Pero no me limito a criticar la desviación del legislador respecto del criterio de la Comisión de expertos, sacrificando la finalidad objetiva de la Ley Concursal. Me atrevo incluso a afirmar que la propia existencia de la preferencia procedimental obedece a objetivos espurios14).

En efecto, el refuerzo de la tutela que merecen los créditos de las Administraciones públicas en el proceso concursal queda suficientemente satisfecho con las prelaciones de cobro establecidas por el artículo 90 y 91 de la Ley Concursal.

¿Qué es lo que puede justificar, más allá de la prelación de cobro, la existencia de una preferencia o privilegio procedimental? A mi juicio, no existe ninguna razón aceptable porque, salvo que se confundan preferencia procedimental y prelación de créditos, las posibilidades de cobro de la Administración son las mismas.
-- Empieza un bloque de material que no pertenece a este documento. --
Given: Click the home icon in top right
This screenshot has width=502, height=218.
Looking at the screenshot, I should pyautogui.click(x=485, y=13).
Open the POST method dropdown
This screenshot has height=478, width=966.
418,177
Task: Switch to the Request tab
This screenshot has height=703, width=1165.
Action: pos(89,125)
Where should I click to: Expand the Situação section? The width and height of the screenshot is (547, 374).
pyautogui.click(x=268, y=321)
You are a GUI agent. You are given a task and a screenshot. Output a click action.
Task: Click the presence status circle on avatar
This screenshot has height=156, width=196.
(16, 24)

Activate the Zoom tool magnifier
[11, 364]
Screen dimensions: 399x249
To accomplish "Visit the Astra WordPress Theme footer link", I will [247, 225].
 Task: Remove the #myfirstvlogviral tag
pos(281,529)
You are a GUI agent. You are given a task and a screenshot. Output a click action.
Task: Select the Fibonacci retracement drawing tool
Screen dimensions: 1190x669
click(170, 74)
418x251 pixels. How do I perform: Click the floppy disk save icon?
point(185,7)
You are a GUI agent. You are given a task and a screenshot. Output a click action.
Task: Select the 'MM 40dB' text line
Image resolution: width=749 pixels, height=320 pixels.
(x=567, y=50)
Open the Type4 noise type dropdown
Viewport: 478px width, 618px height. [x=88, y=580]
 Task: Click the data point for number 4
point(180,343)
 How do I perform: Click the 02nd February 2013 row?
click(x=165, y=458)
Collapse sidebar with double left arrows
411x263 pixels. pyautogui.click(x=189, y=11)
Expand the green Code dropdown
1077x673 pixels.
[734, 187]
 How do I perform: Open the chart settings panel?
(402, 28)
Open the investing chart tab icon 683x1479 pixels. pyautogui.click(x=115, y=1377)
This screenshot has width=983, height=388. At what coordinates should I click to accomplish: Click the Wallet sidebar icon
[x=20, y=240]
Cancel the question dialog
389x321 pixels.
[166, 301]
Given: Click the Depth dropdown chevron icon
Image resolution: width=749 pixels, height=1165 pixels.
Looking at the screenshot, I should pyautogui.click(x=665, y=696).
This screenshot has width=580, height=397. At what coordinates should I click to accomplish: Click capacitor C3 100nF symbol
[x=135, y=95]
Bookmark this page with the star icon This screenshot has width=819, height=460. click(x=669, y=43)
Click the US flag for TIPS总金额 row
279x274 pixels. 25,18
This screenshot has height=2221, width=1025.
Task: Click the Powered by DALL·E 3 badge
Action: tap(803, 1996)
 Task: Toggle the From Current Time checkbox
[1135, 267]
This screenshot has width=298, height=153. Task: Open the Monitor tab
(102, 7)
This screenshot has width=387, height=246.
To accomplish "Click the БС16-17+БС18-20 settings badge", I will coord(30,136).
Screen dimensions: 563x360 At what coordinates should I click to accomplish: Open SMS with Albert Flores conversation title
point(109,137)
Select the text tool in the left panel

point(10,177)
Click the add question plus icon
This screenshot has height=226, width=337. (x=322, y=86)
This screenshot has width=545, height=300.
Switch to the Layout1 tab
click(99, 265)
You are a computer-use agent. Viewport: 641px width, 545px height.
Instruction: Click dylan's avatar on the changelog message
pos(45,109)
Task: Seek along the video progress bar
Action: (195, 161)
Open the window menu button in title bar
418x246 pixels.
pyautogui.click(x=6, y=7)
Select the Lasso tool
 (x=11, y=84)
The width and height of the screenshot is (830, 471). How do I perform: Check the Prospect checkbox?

La única ventaja que puede obtener la Administración con su preferencia procedimental es la anticipación del cobro, anticipación que de nada ha de servirle si existen otros créditos preferentes respecto del suyo. En definitiva, medido en términos económicos, la Administración gana el rédito financiero del producto de la enajenación de los bienes en el procedimiento de apremio desde el momento en que la enajenación tiene lugar hasta la fecha en que conseguiría cobrar de haberse mantenido dentro del concurso. Creo que es un beneficio que no justifica el daño que la excepción puede causar a la buena marcha del concurso y el que sufre el ordenamiento por las dificultades que provoca en la interpretación y aplicación de las normas.

Comparto, pues, la tesis de quienes contemplan la preferencia procedimental de la Administración pública como un elemento extraño y pernicioso en la ejecución universal15).